Posted by Rachel Dyckman
Ever since news broke that the Skidmore Student Garden was closing due to slightly elevated lead levels in the soil, Skidmore students have been working hard to come up with plans for our new garden due to open in the spring. Soil samples taken from the garden over the summer indicated that lead levels in the soil were slightly higher than normal.The fruits and vegetables harvested from the garden were not contaminated with lead due to the soil's high pH and abundance of calcium, which blocked lead absorption to an extent. Skidmore consulted with various professionals at universities, along with The Department of Health regarding the lead levels. While all deemed produce from the garden safe to eat, Skidmore erred on the side of caution and decided to close the garden and move it elsewhere.
On Sept. 29, a meeting was held to brainstorm ideas for the new and improved garden. The meeting was primarily led by sustainability fellow Levi Rodgers, student garden manager Margot Reisner '14, and Environmental Action Club president Jaya Borgatta '16. Reisner explained, "We can start from scratch in a better location." The creation of the new garden will allow Skidmore students the opportunity to share their input and make suggestions on the location of the garden, what is grown, and the garden design. "We want as many opinions as possible," Reisner said. At the community garden meeting, students set their creativity in motion, suggesting the housing of chickens by the garden, purchasing an apiary (a place where bees are housed for honey), placing hammocks around the garden, building birdhouses, and creating moss benches where students can sit and relax.
The possible garden locations discussed included: behind the tennis courts, near Sussman Village housing, behind the admissions building, South green (in front of the library), or the courtyard between Howe and Rounds residence halls. Prior to testing the garden soil, Skidmore had planned to purchase a new fence to border the garden in order to keep out pests. Thanks to a generous donor, the new garden will not only have a brand new fence, but also a new garden shed.
Many students showed interest in incorporating permaculture, a sustainable and self-sufficient form of agriculture into the new garden. This would allow the planting of a large variety of native fruits and vegetables. Students hope for more community involvement in the new garden, and to possibly hold events such as concerts and garden parties there. One student brought up the idea of holding workshops where skills pertaining to gardening such as canning and basket weaving could be taught. Incorporating the garden in admissions tours and classes is another goal students wish to fulfill.

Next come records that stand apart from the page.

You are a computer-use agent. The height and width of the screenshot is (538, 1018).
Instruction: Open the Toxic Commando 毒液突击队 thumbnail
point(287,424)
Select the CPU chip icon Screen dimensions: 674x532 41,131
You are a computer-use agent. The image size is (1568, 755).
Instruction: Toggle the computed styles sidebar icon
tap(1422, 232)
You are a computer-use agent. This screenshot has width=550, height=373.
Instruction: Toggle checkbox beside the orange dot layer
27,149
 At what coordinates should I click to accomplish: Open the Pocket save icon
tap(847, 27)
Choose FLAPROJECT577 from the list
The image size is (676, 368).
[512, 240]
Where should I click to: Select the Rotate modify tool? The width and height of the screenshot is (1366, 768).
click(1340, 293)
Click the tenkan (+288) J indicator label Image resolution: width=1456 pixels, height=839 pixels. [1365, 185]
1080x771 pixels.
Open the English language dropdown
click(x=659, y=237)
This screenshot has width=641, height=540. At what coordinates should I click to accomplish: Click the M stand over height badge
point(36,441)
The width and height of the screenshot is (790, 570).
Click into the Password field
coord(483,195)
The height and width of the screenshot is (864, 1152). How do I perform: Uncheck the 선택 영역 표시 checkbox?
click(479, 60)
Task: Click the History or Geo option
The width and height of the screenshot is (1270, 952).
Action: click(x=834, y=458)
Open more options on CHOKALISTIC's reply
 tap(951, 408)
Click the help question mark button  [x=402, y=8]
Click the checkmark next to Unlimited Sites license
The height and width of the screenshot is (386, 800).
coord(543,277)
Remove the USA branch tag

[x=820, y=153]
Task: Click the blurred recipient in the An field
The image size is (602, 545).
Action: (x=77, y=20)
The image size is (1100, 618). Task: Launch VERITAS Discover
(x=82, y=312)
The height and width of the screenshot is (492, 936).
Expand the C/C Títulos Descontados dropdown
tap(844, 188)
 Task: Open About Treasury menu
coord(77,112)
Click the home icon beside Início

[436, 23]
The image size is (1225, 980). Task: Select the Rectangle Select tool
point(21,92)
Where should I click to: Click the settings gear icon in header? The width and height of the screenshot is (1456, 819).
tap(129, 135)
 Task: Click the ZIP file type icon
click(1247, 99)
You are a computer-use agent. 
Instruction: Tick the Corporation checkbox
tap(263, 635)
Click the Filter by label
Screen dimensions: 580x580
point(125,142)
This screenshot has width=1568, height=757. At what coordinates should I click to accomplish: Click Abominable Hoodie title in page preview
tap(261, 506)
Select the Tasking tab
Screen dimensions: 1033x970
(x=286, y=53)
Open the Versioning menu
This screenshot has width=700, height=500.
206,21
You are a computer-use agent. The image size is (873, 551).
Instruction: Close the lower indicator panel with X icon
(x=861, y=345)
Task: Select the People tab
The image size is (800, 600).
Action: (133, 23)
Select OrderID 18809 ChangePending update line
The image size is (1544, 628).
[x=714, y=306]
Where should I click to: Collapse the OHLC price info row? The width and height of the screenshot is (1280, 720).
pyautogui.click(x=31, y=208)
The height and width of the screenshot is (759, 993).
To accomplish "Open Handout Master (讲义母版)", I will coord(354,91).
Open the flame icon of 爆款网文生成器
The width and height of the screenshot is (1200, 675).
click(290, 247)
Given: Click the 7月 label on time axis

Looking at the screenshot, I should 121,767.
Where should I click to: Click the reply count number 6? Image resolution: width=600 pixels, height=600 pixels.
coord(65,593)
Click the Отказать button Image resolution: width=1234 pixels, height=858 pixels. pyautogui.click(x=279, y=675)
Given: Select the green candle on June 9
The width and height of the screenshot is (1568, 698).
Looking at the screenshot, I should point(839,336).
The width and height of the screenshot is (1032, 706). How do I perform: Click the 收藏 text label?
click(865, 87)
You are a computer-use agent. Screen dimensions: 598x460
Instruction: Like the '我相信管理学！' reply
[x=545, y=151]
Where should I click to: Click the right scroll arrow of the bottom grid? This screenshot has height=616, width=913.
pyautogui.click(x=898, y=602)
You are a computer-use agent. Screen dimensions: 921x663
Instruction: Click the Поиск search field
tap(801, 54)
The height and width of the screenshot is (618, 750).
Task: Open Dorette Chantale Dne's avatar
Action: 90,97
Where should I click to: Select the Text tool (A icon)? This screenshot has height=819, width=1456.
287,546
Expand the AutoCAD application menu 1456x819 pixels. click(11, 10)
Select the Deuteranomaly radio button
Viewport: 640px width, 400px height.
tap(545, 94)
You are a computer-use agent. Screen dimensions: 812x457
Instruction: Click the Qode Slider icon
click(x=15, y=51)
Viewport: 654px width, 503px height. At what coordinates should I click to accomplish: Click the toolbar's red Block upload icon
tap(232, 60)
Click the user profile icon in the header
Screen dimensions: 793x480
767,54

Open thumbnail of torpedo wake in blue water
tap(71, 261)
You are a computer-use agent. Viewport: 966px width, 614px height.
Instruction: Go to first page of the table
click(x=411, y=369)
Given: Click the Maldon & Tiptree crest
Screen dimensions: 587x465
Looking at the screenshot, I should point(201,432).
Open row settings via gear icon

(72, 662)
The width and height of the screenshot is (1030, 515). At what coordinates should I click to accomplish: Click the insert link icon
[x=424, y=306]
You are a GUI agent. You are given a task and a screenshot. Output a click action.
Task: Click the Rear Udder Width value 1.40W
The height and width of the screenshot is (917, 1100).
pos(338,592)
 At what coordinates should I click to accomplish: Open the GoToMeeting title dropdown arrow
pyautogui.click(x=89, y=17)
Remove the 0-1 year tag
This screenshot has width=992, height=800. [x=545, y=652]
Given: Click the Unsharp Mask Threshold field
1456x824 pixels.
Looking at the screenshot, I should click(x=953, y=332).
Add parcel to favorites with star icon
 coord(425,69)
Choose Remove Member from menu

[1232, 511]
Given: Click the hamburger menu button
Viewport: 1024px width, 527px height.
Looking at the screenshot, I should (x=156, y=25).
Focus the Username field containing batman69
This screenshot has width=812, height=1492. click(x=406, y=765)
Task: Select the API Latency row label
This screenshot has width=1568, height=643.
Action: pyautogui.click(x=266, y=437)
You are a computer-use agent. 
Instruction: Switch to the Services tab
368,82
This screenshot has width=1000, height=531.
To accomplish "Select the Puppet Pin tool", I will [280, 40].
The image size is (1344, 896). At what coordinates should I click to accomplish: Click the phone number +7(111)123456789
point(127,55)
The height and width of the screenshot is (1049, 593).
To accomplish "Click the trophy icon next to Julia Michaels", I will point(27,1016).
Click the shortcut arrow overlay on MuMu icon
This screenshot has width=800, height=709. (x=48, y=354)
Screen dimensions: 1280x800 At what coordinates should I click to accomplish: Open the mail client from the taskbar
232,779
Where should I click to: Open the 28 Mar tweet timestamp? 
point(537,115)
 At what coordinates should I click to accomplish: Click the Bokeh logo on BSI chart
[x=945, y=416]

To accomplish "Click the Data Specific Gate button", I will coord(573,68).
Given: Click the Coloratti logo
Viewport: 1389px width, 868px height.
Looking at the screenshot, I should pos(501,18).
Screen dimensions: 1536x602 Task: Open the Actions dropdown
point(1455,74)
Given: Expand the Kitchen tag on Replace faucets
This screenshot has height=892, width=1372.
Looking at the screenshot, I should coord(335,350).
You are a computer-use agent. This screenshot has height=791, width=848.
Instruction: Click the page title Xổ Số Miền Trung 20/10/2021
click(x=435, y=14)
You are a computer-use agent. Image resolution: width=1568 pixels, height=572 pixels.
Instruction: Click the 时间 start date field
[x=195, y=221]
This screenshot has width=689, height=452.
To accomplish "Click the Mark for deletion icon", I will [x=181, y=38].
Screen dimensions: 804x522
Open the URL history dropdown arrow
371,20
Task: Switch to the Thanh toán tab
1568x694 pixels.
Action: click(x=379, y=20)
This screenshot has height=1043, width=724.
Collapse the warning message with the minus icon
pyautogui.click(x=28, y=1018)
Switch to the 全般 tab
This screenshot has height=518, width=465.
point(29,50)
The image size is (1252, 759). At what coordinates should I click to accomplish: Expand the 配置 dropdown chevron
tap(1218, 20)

Lastly, the students broke up into working groups focused on location planning, planting, social development, and garden design. The groups will meet regularly until the garden is up and running and any students interested in helping out or sharing their ideas for the new garden are encouraged to join the meetings and provide their input. While nothing is final until it is approved by the administration, Skidmore students are confident that the new garden will be the best yet. Meetings are held every Sunday at 5 p.m. in Ladd 207.